I FIORI SUL DAVANZALE
Come vi ho già accennato, non sono pratica di fiori e piante: le poche che hanno avuto la sfiga di finite tra le mie mani sono perite miseramente, nonostante il mio impegno nel ricordarmi dei loro limitati bisogni. Sono riuscita a far seccare un rosmarino, tanto per dire. Da qualche anno però, sul mio davanzale tengo un vaso con tante piccole piante grasse tutte uguali, gentile omaggio di una mia cara zia, ottimista che almeno quelle potessero resistere stoicamente. Non so neanche quale sia il loro nome scientifico, ma mi sono molto simpatiche perché se la cavano benissimo da sole, senza nulla pretendere dalla sottoscritta. Ebbene, ogni primavera spuntano da questi piccoli cactus delle bellissime corolle sature di arancione, che vivono qualche giorno e poi appassiscono per lasciare spazio ad altri boccioli neonati.
MOMENTI DI CONTEMPLAZIONE
Ciò che mi ha spinto a degnarli di più attenzione, è che di giorno i petali si aprono e sbocciano, ma quando il sole si abbassa sull’orizzonte si ritirano in se stessi come in un piccolo bozzolo, per poi mostrare di nuovo la loro bellezza il mattino dopo. Non è un comportamento particolarmente bizzarro per dei fiori, ma non essendo abituata ad averli sott’occhio mi sono accorta di questo piccolo miracolo della vita a scoppio molto ritardato. E ci ho preso gusto: quando sono in casa, mi avvicino alla finestra a orari diversi per spiare il loro status del momento, per vedere quanti nuovi boccioli sono spuntati, e per togliere quelli ormai secchi e afflosciati come palloncini senz’aria. Quando mi alzo controllo con curiosità se si sono risvegliati e aperti, se è già l’ora di dar loro il buongiorno. Mi stupisco ogni volta di questo meccanismo, e di quanto sia meravigliosa la natura in tutti i più piccoli dettagli. Anche dei robini così piccini e fragili, rappresentano la perfezione del ciclo vitale. Forse per la prima volta da quando queste piantine abitano da me, mi dispiacerà osservarle appassire con sempre meno ricambio di boccioli, fino a tornare un vaso di cactus verdi fissi nella loro immobilità. Ma solo in apparenza sarà così: alla prossima primavera, prima timidamente, poi con vigore crescente, spunteranno altri bei fiori color amaranto… e torneranno ad abbellire la finestra, il panorama, e la vita di chi si ferma a contemplare le piccole cose che rendono il mondo un posto bellissimo.

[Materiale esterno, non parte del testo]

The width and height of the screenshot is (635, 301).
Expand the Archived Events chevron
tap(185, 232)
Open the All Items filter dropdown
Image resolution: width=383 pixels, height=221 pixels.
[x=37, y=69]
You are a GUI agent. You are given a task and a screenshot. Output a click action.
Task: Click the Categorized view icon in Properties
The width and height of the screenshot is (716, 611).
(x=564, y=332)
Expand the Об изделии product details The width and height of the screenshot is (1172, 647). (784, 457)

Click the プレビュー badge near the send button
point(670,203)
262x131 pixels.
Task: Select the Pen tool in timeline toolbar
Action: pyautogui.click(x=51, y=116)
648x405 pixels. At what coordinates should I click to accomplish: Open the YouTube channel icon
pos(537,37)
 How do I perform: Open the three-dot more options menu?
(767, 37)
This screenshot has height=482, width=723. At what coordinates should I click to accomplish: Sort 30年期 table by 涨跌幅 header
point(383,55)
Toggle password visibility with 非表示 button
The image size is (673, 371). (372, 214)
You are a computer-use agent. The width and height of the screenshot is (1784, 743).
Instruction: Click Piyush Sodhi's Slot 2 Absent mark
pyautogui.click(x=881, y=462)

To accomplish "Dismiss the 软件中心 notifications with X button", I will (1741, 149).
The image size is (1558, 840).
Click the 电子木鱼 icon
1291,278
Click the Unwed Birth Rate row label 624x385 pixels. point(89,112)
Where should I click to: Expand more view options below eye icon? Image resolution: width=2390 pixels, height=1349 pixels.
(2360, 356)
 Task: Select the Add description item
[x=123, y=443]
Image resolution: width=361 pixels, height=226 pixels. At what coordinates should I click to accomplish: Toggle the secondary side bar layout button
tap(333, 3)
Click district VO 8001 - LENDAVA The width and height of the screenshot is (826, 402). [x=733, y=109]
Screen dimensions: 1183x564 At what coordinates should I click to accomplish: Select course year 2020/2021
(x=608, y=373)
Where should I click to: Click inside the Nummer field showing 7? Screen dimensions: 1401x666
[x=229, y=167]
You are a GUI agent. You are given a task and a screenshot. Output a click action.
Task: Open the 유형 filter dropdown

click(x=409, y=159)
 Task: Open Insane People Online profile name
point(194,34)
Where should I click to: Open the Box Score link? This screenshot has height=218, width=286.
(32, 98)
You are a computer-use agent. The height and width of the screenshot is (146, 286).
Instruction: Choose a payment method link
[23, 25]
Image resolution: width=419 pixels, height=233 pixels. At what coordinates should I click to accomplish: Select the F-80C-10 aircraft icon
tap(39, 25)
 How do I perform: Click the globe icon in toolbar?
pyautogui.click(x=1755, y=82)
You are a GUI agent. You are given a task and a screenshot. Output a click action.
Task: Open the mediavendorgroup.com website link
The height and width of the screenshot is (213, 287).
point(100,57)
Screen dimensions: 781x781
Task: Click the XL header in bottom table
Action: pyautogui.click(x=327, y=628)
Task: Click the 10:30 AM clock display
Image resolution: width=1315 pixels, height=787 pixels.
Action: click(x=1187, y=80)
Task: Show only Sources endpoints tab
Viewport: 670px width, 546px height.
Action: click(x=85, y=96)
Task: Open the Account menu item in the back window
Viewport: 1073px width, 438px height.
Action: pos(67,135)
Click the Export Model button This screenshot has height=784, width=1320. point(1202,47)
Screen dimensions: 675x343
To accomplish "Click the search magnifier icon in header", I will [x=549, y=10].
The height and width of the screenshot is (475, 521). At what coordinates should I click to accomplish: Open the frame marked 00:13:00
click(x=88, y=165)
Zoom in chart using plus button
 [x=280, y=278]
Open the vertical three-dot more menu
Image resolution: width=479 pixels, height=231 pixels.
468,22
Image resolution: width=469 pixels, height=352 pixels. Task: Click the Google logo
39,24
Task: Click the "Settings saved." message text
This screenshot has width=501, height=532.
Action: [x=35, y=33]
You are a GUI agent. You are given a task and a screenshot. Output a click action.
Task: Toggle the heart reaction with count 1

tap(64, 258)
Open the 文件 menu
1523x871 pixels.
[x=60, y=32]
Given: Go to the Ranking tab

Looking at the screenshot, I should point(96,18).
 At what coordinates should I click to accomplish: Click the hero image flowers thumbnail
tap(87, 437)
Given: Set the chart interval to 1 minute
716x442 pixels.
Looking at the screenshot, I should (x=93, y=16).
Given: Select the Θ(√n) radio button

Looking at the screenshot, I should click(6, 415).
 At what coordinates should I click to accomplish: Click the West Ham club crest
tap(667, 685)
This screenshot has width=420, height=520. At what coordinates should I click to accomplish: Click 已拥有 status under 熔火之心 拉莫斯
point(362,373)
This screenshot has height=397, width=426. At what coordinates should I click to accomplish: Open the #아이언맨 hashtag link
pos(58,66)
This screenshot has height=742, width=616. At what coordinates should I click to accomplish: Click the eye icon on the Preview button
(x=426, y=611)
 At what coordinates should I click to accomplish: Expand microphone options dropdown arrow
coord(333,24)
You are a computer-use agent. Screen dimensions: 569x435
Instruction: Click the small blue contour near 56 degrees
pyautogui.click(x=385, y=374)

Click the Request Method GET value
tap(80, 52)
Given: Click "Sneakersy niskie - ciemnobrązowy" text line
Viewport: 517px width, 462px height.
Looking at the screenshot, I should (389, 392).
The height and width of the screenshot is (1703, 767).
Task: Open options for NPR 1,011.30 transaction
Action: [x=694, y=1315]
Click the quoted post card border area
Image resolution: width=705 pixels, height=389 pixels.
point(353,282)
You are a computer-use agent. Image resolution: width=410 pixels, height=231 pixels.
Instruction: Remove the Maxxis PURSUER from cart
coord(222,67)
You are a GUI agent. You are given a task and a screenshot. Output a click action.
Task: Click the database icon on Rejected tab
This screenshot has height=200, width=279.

Come sempre, grazie della lettura amici. Non sono ferrata sull’argomento ma mi pareva carino condividere con voi questa piccola “nuova scoperta”. Se avete consigli su piante e fiori autonomi che non soffrono troppo la sbadataggine umana fatemelo sapere, potrei cercare di ampliare la mia esperienza botanica. Vi abbraccio tutti/e, buona domenica!